* **WHAT THIS TASK INVOLVES**
Review the material line by line. Identify and copy every line that contains the string "status".
....
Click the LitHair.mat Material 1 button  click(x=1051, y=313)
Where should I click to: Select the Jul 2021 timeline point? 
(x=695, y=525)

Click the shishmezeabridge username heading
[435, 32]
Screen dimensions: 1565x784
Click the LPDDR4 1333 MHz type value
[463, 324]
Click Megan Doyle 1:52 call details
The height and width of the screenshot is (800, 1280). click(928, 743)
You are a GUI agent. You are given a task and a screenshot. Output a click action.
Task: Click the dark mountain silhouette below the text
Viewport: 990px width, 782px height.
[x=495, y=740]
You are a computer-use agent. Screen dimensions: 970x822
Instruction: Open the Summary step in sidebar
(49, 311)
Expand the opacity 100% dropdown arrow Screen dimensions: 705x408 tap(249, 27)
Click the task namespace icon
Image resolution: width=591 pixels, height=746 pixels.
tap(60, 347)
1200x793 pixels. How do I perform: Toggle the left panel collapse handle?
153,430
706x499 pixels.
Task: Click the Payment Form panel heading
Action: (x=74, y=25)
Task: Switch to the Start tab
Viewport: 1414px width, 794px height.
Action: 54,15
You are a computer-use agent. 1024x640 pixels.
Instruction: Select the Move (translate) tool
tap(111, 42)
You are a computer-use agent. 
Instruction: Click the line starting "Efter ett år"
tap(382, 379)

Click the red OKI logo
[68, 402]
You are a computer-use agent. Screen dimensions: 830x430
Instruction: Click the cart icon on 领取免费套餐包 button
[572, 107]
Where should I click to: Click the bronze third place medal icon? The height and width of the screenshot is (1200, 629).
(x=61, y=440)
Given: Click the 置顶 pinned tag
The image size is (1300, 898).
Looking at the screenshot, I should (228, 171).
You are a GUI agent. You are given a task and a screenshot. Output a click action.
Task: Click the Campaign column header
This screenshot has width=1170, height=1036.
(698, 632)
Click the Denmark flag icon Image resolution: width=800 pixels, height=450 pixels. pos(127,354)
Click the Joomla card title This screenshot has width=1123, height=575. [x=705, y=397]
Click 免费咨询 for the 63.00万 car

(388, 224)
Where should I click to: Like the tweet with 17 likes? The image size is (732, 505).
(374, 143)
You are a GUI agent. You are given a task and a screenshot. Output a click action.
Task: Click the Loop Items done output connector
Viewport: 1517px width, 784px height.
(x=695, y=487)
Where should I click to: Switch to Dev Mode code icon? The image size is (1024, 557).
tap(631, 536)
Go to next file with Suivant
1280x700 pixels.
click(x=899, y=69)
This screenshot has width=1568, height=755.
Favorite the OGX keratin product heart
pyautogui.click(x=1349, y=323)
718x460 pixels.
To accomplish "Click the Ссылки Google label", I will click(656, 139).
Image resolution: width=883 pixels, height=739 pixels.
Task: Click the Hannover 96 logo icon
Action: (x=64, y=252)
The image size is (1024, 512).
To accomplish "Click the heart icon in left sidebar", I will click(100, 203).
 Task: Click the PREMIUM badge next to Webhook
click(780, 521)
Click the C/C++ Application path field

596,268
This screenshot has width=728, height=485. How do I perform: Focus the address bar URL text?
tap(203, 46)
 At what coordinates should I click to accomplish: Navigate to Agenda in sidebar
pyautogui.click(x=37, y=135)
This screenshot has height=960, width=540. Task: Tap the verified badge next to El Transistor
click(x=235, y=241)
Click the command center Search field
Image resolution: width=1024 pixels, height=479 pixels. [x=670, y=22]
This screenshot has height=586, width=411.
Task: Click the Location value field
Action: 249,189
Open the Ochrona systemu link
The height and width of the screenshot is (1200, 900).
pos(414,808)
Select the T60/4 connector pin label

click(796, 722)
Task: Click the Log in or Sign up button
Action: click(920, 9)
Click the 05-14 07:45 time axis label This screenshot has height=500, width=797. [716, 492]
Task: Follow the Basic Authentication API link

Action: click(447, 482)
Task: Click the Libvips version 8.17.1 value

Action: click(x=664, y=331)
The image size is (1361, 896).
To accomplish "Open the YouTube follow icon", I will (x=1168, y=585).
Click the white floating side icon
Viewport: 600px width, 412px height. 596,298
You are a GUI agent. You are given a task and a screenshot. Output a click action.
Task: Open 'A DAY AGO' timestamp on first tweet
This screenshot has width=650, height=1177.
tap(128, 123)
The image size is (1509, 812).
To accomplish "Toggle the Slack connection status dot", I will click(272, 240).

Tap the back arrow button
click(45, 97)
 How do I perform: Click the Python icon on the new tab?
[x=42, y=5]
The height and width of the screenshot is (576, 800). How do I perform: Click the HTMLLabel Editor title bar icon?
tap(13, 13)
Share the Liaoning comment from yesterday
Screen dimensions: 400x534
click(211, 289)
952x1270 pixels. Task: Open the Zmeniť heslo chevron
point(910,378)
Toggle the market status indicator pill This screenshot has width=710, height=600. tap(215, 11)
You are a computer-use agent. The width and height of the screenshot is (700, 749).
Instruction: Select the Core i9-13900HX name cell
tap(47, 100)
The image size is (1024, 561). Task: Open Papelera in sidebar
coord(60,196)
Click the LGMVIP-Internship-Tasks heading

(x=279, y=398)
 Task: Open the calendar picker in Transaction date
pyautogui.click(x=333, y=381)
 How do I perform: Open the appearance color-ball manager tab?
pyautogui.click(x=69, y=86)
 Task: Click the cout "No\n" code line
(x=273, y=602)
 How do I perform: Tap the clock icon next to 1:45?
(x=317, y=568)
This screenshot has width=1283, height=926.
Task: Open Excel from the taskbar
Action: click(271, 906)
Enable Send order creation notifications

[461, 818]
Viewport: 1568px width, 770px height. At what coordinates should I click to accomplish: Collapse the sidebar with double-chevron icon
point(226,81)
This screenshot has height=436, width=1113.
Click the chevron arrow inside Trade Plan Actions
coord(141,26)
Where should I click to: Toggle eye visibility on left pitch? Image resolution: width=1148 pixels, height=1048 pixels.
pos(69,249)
....
* **OUTPUT OF THE EXERCISE**
To accomplish "Toggle the Slack connection status dot", I will click(272, 240).
Toggle the market status indicator pill This screenshot has width=710, height=600. tap(215, 11)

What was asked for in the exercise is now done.